I want to start off by saying your poster is very aesthetically pleasing! Could you elaborate a bit more on what the preliminary results mean (e.g., the differences between normal and skewed distributions and what the differences between patients mean)? Thanks!

Hello! I thought your poster was very nicely designed. I appreciated how you zoomed in on the relevant sections during your presentation. Your study is very interesting.

Hello! I thought your poster was very nicely designed. I appreciated how you zoomed in on the relevant sections during your presentation. Your study is very interesting.

This is very interesting, Lena! It surely seems very promising that a random forest model may be able to outperform our current methods for epilepsy diagnosis and evaluation. How well does this model actually function on the datasets that you had? Did you find that the correlations you saw held up in patient data? I saw that you mentioned that you may be having overfitting problems--could you elaborate further on this?

Hi Lena! This sounds like such an interesting study! Exciting to see how it could be implemented to affect patient outcomes. 

I thought your project was really interesting! You said in the future you'll be determining which network features are most important, but if you had to guess, what would they be?

Thank you so much for your kind words!

In answer to the question of what the preliminary results mean, they are from the pipeline I created to automatically generate distribution plots for a variety of brain network measures averaging across all the patients. Understanding these underlying distributions allows us to more easily generate a feature matrix for the random forest pipeline, and easily select features we want to use. Previous work in our lab has shown that certain atlases are better for correlating brain structure and function, so with that in mind we looked at a variety of different atlases. Whether certain features had normal and skewed distributions across atlases allowed us to see how equally network features were distributed for different atlases for all the patients. For example, clustering coefficient for all atlases are skewed and correspond equally for all atlases, so it might be a a better network feature to test across all atlases. The importance of the highlighting the differences between patients was to show that we need a model that can adjust to patient differences because their brain structures and therefore brain network features are not the same. 

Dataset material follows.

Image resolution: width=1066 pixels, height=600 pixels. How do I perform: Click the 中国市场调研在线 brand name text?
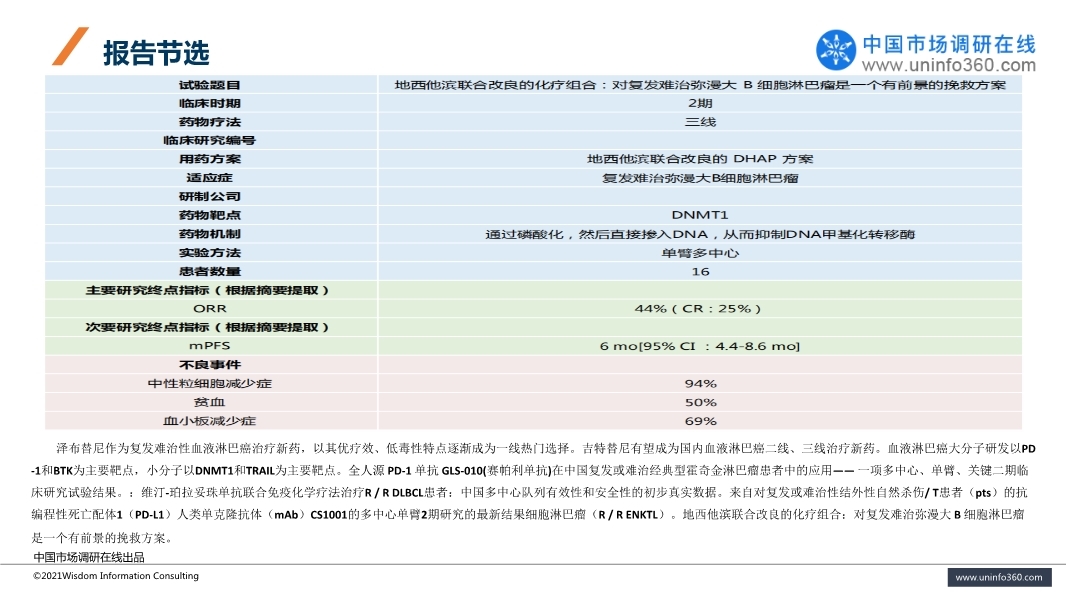[948, 43]
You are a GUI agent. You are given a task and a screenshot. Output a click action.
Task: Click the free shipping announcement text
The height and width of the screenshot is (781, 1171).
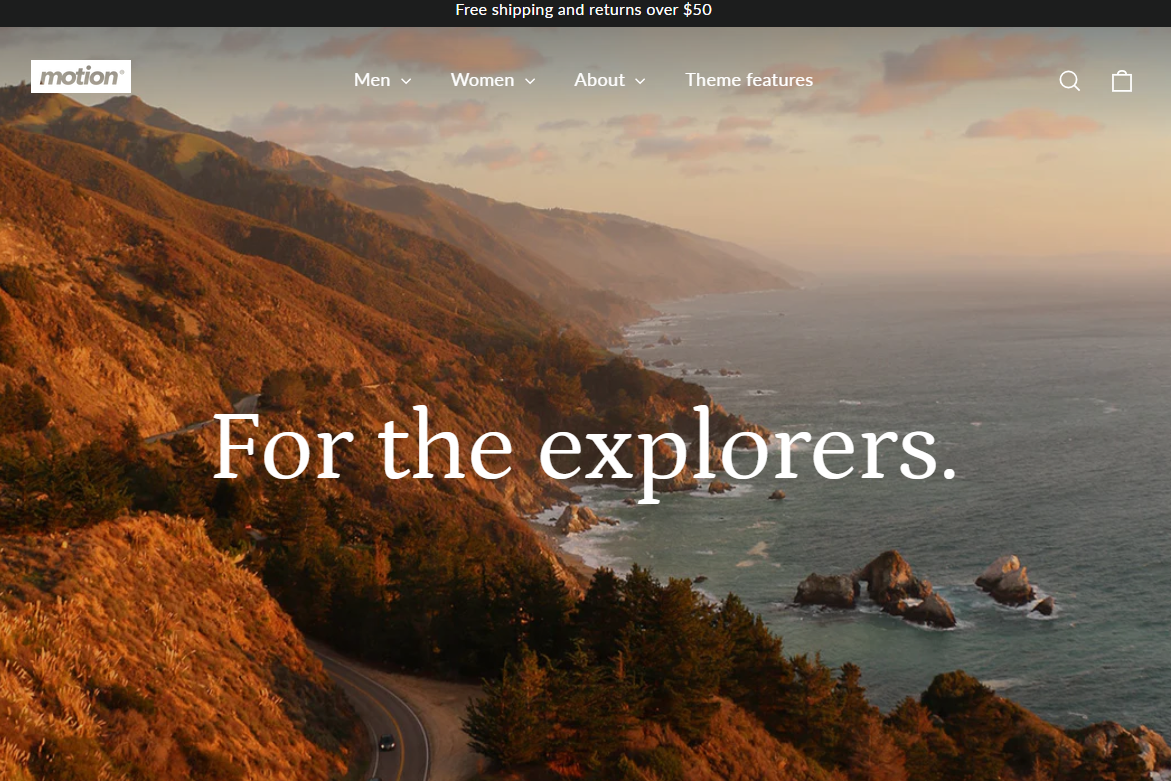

In answer to the overfitting problem, we are testing it out now on a subset of brain network features (degree, clustering coefficients, betweenness centrality, and shortest path length) and then adding in all of the brain network features calculated. Once we add in all the other features, there is a potential for overfitting, which we hope to resolve by regularization, using both SciKit-learn's regularization parameters and GridSearchCV to tune these hyperparameters. 

If I had to guess which network features were most important, I would say there is some evidence and previous research from other labs that have shown communication networks (such as shortest path length, characteristic path length, search information, and path transitivity) may be the best indicators of the correlation between brain structure and function. 

Please let me know if you have any more questions!